Havana D'Primera is a Cuban Timba band founded by Alexander Abreu on October 4, 2007, the date on which they performed their first live performance, at the Cabaret Turquino of the Hotel Habana Libre in Havana. The band is made up of a collective of high-level musicians in the Cuban music scene with a total of 16 members.

Since their inception they have gone on to find international success, and even performed for Beyonce and Jay-Z when the couple visited Havana in 2013.

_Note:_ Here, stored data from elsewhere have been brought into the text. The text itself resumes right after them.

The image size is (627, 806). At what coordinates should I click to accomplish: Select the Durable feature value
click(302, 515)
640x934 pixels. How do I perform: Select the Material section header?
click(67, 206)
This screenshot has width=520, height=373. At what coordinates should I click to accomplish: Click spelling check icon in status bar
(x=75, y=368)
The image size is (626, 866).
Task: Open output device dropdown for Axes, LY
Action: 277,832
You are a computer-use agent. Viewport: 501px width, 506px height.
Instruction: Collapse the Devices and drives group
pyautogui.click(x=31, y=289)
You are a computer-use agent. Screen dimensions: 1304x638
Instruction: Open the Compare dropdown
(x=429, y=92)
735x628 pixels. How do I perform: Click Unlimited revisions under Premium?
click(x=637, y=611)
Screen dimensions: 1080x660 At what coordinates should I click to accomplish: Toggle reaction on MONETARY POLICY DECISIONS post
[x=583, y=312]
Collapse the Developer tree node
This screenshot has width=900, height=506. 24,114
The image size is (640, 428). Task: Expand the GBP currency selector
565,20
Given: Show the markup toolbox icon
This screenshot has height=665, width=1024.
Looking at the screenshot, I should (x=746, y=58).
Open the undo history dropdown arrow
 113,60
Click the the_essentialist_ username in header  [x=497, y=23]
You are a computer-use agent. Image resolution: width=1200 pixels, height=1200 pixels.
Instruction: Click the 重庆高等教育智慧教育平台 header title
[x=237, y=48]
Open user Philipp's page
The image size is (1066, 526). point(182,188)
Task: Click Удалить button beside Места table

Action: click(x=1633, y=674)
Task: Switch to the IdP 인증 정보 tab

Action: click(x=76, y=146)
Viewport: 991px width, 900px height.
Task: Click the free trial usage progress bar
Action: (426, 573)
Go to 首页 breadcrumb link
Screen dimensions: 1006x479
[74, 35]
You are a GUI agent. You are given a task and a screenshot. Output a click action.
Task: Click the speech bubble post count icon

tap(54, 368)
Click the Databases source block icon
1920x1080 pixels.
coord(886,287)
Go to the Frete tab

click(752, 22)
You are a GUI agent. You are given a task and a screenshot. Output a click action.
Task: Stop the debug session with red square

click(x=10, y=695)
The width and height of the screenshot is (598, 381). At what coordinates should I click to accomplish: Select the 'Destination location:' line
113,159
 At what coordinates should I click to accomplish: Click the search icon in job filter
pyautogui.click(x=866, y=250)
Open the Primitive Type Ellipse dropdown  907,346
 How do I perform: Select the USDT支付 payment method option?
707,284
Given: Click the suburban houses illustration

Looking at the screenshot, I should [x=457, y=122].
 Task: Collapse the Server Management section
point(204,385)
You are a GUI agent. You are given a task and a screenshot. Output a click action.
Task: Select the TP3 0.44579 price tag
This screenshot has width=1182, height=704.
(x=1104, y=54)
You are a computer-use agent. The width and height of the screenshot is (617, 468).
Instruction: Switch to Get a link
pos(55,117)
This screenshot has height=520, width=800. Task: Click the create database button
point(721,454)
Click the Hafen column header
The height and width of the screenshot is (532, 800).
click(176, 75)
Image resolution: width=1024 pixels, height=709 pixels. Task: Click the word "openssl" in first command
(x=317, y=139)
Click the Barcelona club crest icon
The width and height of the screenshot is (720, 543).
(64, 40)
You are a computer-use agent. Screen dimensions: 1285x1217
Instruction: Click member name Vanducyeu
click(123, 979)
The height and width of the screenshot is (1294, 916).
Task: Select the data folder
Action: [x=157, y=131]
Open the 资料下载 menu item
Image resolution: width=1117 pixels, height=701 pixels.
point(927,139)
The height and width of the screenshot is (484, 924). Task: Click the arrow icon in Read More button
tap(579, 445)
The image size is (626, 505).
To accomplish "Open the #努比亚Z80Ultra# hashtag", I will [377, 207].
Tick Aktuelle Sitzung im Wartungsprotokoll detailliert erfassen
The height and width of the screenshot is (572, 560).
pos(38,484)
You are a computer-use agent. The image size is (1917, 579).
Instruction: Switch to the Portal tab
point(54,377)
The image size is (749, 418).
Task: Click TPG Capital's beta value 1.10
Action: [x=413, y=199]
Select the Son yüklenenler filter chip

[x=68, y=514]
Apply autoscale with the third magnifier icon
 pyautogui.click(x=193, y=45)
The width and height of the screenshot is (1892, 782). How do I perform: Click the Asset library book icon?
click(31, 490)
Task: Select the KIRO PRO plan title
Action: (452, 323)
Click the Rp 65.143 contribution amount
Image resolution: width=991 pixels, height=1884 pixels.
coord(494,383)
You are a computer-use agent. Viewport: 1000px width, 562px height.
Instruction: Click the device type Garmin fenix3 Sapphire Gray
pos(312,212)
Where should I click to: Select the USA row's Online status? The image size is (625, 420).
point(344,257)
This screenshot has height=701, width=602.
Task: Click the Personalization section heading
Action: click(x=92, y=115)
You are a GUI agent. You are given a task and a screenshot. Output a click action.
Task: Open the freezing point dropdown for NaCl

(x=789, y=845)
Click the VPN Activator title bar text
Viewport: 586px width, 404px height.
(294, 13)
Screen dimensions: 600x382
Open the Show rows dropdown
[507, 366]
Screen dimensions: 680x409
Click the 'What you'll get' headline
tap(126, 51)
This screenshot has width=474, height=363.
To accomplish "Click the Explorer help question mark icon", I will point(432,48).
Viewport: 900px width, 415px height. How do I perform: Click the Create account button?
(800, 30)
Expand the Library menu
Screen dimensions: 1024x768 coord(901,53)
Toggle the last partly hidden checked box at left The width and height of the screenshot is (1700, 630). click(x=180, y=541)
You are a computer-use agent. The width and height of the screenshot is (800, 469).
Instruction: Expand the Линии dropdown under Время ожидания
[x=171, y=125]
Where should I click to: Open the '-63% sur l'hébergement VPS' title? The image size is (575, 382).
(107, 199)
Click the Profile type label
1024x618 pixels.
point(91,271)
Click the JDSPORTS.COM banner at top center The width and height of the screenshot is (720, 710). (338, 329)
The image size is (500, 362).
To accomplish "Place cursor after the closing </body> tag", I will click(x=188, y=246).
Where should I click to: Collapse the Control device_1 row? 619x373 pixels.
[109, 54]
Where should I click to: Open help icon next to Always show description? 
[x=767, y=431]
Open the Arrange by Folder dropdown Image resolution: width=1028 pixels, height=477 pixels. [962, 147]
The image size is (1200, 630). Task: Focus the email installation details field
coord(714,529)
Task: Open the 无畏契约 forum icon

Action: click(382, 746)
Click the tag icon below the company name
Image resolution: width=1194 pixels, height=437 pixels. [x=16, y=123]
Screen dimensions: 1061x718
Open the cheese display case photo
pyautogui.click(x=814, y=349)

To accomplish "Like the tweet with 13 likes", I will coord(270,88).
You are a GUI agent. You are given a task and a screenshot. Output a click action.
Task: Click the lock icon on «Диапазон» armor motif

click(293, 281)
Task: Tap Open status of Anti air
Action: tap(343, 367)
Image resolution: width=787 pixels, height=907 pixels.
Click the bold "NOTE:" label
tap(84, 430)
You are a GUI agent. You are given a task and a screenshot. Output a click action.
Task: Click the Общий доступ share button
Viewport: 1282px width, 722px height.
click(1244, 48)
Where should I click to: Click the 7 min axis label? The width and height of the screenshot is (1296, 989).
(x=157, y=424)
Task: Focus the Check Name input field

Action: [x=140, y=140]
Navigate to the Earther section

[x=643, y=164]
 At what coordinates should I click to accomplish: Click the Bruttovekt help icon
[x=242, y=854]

Lead singer and songwriter Alexander Abreu has received several awards for his artistic career: Best Timba Trumpeter in 2000 for the influential website www.timba.com and Best Folk Album for the album La Rumba Soy Yo, in the Latin Grammy Awards of 2001. In this album he participated as one of the main musicians.

Since its founding, the band has released five studio albums and one live album.

Albums
| Title | Modality | Typography | Release date | Label |
|---|---|---|---|---|
| Haciendo Historia | CD | Studio álbum | 2009 | EGREM |
| Pasaporte | CD | Studio álbum | 2013 | Páfata |
| La Vuelta al Mundo | CD | Studio album | 2015 | Páfata |
| Haciendo Historia LIVE | CD/DVD | Live album | 2016 | Unicornio |
| Cantor del Pueblo | CD | Studio álbum | 2018 | Páfata |
| Será Que Se Acabó | CD | Studio álbum | 2021 | Páfata & Unicornio |

Singles
| Title | Release date | Label |
|---|---|---|
| Me Dicen Cuba / Rosa La Peligrosa | 2013 | Páfata |
| Trece (Remix) | 2015 | Páfata |
| Entre lo Bueno y lo Malo | 2018 | Páfata |
| Energías Oscuras (Bachata) | 2020 | Páfata |
| Quiero Verte Otra Vez | 2020 | Páfata |
| Raza | 2020 | Páfata & EGREM |
| Raza Remix | 2020 | Páfata & EGREM |
| Aventura Loca | 2020 | Páfata & Unicornio |
| Más Rollo Que Película | 2020 | Páfata & Unicornio |
| Azowano | 2021 | Páfata |

His first album Haciendo Historia won the award for "Best Debut Album" at the 2010 Cubadisco gala.

His first release for the record label Páfata Productions, Pasaporte, received favorable reviews from the international press and was voted one of the best Latin albums of the year by listeners of NPR. It was named by Los Angeles Times as one of the 10 Best Latin Music Albums of The time. In addition, it was awarded the award for "Best Popular Dance Music Album" at the 2013 Cubadisco Awards and won the award for "Best Choreographic Video" at the Lucas Awards 2012 with the video for the song Al Final de la Vida.

La Vuelta al Mundo won the awards for "Best Popular Dance Music Album" and "Grand Prize" at Cubadisco 2015, as well as "Best Popular Dance Music Video" at the Lucas Awards 2016 for the music video of the song Around the World. Likewise, the video for the song Me Dicen Cuba won a "Special Award" at the Lucas gala.

Cantor del Pueblo won the award for "Best Popular Dance Music Video" at the Lucas Awards 2019 and also secured a nomination for "Best Salsa Album" at the Latin Grammy Awards 2018.

The single Quiero Verte Otra Vez won the Special Prize at the Lucas Awards gala in 2020 and was also classified by the French newspaper “Le Monde” as one of the favorite songs of Latin music.